The researchers aimed to assess the correlations and distinctiveness of burnout, depression and anxiety among 715 ICU clinicians whose data were available in the ICU Visits Study, a cluster-randomized crossover clinical trial conducted between April 2017 and July 2018 among 36 mixed public and private nonprofit ICUs in Brazil. Participants included dayshift physicians, nurses, nurse technicians and physiotherapists who worked in an ICU 20 hours or more per week. Main outcome measures included burnout, depression and anxiety according to the Maslach Burnout Inventory (MBI) and the Hospital Depression and Anxiety Scale (HADS).

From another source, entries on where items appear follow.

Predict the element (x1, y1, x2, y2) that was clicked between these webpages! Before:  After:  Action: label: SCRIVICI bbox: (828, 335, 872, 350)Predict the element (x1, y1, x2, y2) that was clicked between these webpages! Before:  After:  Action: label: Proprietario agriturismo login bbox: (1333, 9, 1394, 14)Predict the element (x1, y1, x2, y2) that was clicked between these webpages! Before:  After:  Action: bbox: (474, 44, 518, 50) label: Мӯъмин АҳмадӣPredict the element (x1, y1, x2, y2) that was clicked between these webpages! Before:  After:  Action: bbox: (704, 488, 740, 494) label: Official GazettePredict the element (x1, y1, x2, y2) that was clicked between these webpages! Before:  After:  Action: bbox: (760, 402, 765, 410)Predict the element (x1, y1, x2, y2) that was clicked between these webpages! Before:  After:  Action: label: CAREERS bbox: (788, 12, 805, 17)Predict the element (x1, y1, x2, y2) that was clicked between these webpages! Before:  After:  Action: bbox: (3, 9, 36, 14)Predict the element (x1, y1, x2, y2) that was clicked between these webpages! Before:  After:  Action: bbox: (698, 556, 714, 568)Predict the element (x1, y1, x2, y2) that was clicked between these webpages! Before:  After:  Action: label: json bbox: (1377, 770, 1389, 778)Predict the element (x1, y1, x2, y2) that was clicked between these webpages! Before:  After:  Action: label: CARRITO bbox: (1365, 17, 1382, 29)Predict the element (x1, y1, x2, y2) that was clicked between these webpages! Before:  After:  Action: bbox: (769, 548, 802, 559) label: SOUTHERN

Results showed low levels of emotional exhaustion and personal accomplishment on the MBI and similarly low levels of anxiety and depression on the HADS. According to confirmatory factor analyses, there was consistent evidence of improved fit separating latent burnout dimensions from anxiety and depression. The researchers noted reported results of an exploratory graph analysis that combined gaussian graphical model with clustering algorithms for weighted networks and suggested three clusters, with distinctions for burnout, anxiety and depression. A bootstrap with 1,000 random samples, in which the three-cluster solution was apparent among 625 samples, confirmed this structure. Network statistics and latent variable loadings suggested three key indicators that can be used for short screening instruments. These were feeling burned out from work, worrying thoughts and reverse-scored reporting feeling cheerful.
“Practitioners should screen for burnout as a work-related stress syndrome and for clinical syndromes, such as depression and anxiety, to provide appropriate diagnosis and offer appropriate treatment,” Fischer and colleagues wrote. “Our analysis offers options for measuring core constructs for screening purposes.”